Dissonance is an interesting concept in music. As I have learned the idea that dissonance is inherently bad, is a completely outdated concept. For the longest time, classical music has operated under the header of consonance.
That is to say, that is what is easy on the ear was held as good. The name of our intervals reflects that fact. The octave, the unison, the fifth and the fourth are given the title of "perfect" for their inherently consonant sounds.
The second and seventh are relegated to merely being Major or minor, there dissonant quality betraying them. Only trough the work of the modern genre has there been a paradigm shift in regards to dissonance and the means in which music applies it.
So back to the question at hand.

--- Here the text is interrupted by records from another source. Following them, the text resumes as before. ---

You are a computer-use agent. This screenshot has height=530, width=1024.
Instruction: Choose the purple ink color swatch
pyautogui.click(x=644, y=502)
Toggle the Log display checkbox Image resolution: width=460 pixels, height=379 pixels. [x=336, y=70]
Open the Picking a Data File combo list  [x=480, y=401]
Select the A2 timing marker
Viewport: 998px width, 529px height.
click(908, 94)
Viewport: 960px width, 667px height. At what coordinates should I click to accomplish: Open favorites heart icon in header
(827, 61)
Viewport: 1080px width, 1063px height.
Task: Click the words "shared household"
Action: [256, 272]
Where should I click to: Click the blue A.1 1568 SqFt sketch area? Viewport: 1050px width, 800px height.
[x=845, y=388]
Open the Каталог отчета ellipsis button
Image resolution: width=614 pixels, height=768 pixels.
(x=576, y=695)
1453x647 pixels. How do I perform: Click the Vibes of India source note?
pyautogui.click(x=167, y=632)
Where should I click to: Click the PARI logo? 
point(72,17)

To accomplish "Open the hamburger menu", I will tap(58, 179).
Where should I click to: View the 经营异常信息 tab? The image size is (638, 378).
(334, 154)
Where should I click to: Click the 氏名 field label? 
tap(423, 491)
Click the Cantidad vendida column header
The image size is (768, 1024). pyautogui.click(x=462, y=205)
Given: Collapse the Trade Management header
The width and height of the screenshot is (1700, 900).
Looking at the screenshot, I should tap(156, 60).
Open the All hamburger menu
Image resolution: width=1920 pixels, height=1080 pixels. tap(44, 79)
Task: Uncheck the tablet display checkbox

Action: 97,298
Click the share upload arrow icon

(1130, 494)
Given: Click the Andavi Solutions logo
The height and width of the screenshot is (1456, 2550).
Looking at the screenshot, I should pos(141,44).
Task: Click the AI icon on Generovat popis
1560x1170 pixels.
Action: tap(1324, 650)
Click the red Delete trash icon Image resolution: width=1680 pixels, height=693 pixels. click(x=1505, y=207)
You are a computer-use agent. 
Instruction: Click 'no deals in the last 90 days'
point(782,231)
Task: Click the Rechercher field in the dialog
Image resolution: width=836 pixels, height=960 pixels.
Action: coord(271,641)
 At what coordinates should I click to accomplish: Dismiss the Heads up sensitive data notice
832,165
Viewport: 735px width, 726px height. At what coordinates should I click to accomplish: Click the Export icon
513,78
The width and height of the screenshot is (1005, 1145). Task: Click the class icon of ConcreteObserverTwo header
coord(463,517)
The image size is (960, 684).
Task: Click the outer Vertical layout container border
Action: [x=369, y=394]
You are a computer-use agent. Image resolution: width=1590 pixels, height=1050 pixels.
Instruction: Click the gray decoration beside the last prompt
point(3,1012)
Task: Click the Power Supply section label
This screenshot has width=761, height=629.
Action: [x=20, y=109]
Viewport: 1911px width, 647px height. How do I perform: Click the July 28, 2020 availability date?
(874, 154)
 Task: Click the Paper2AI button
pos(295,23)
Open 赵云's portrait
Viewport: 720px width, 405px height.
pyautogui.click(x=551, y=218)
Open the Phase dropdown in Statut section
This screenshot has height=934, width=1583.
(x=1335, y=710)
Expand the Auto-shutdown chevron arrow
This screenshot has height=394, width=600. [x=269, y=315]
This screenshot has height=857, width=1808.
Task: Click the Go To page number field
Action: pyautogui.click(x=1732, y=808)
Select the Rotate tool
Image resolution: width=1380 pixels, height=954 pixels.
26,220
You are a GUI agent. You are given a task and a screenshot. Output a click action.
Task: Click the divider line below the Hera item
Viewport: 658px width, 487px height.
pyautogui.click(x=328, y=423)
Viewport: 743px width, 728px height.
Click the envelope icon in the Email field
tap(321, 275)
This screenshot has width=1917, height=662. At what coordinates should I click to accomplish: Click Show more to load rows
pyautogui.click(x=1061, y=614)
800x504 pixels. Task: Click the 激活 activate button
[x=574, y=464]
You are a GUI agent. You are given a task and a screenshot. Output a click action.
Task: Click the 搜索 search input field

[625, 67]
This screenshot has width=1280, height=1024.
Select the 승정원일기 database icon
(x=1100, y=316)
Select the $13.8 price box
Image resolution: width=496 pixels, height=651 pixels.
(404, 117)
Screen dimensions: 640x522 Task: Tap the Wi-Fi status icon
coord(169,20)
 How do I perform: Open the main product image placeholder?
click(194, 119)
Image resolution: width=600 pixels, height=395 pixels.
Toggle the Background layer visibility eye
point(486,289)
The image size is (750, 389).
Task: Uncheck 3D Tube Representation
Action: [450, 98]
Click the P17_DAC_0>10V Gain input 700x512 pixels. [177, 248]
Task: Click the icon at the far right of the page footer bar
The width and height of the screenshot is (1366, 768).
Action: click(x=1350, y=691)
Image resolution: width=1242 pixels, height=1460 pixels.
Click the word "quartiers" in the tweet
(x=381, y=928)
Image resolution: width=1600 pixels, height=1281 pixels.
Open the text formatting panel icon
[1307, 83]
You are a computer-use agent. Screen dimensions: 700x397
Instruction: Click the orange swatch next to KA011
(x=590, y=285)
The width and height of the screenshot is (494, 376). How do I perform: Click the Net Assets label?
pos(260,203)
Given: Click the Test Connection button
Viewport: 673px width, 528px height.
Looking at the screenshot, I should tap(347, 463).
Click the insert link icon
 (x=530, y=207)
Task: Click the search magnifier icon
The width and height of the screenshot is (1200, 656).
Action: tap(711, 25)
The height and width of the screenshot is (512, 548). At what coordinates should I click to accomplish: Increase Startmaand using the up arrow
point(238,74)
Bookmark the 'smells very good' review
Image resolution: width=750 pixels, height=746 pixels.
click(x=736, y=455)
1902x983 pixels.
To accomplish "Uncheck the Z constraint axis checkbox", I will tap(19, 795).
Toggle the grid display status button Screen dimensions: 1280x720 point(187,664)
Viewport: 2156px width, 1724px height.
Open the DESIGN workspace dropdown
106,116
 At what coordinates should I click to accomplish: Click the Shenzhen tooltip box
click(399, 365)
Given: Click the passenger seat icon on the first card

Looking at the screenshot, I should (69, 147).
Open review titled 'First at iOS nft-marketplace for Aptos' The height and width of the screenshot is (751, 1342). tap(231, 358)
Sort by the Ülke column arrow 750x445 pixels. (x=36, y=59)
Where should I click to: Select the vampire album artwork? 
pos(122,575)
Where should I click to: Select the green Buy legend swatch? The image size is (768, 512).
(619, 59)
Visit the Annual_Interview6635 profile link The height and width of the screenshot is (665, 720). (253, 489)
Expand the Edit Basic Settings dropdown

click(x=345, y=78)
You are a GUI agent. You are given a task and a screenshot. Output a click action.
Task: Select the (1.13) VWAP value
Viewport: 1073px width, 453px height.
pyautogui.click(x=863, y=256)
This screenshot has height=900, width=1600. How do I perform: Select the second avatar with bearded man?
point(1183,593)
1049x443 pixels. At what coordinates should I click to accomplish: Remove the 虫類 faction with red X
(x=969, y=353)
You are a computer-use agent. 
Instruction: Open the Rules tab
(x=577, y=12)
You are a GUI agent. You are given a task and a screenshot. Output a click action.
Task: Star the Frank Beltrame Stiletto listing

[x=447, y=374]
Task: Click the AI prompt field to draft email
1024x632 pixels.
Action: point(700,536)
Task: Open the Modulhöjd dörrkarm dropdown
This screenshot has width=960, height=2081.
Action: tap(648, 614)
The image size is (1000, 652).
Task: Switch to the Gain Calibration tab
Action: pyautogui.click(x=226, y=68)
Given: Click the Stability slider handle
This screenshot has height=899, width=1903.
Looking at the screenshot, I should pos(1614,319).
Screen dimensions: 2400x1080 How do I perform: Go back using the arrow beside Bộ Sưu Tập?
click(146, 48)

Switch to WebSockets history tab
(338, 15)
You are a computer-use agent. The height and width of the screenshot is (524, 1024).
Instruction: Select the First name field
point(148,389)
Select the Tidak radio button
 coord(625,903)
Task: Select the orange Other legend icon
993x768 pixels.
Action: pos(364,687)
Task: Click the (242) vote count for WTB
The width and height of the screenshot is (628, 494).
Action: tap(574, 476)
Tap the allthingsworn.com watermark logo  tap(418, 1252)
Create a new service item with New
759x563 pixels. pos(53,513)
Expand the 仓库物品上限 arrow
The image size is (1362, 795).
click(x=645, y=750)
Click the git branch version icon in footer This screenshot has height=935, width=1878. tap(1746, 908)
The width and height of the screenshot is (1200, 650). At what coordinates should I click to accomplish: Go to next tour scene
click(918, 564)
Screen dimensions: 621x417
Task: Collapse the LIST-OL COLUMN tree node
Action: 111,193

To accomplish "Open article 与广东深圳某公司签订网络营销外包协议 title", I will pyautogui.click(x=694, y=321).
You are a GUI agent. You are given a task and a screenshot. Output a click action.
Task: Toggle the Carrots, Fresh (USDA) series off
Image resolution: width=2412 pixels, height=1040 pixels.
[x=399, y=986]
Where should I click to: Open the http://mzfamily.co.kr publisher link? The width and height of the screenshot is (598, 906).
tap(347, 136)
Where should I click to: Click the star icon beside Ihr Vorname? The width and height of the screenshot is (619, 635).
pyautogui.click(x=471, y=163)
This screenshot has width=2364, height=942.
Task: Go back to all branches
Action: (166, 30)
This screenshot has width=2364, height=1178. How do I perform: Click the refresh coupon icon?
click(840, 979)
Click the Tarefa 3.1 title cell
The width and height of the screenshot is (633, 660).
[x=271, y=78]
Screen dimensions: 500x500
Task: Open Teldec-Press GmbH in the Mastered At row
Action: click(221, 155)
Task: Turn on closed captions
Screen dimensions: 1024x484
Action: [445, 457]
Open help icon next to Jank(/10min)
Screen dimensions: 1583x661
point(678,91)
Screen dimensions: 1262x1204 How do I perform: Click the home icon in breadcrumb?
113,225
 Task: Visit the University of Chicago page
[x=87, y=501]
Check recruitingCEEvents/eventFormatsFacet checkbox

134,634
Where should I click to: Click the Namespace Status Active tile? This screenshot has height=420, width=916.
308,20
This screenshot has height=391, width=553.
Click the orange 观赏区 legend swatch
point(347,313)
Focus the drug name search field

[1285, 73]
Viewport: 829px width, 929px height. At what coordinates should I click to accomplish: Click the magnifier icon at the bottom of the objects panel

The second has a truly uneasy quality about it. It simply is too close to the root. The minor second, in particular, does not sound all that good. It sounds very much like a piano player playing two notes next to each other.
The third on the other hand starts to get better. The Major third is a particularly strong, consonant interval. The minor third also has a different quality but can also work very well in certain context. The quality of the third gives chord is the main character and is the most important part of the chord in a harmonic context
The fourth is a bit awkward. Although it does bear the title of perfect it to me sometimes sits awkwardly between the third and the fifth.
The fifth along with the thirds are the two intervals that form the consonant basis on which chords can be build. The diminished fifth or the devil's interval has a hauntingly beautiful character.
For a fair number of years, this interval was considered to have an evil character and was only used in composition when the devil or things that were considered evil, were composed about.
The Major sixth is another important interval as it has a good sound on stringed instruments. The Seventh is important in the way in which it with the tonic provides the finality on which music can end.
The Major seventh that forms part of the dominant chord of keys in both the harmonic minor and Major keys was the most important development the Baroque era developed and has been the basis of most music the west has produced for nearly five centuries.
The octave is good to provide notes sounding different, do not take away or give anything to the character of the chords. C Major chord still sounds Major regardless how many of the octaves, of the chord notes, are played.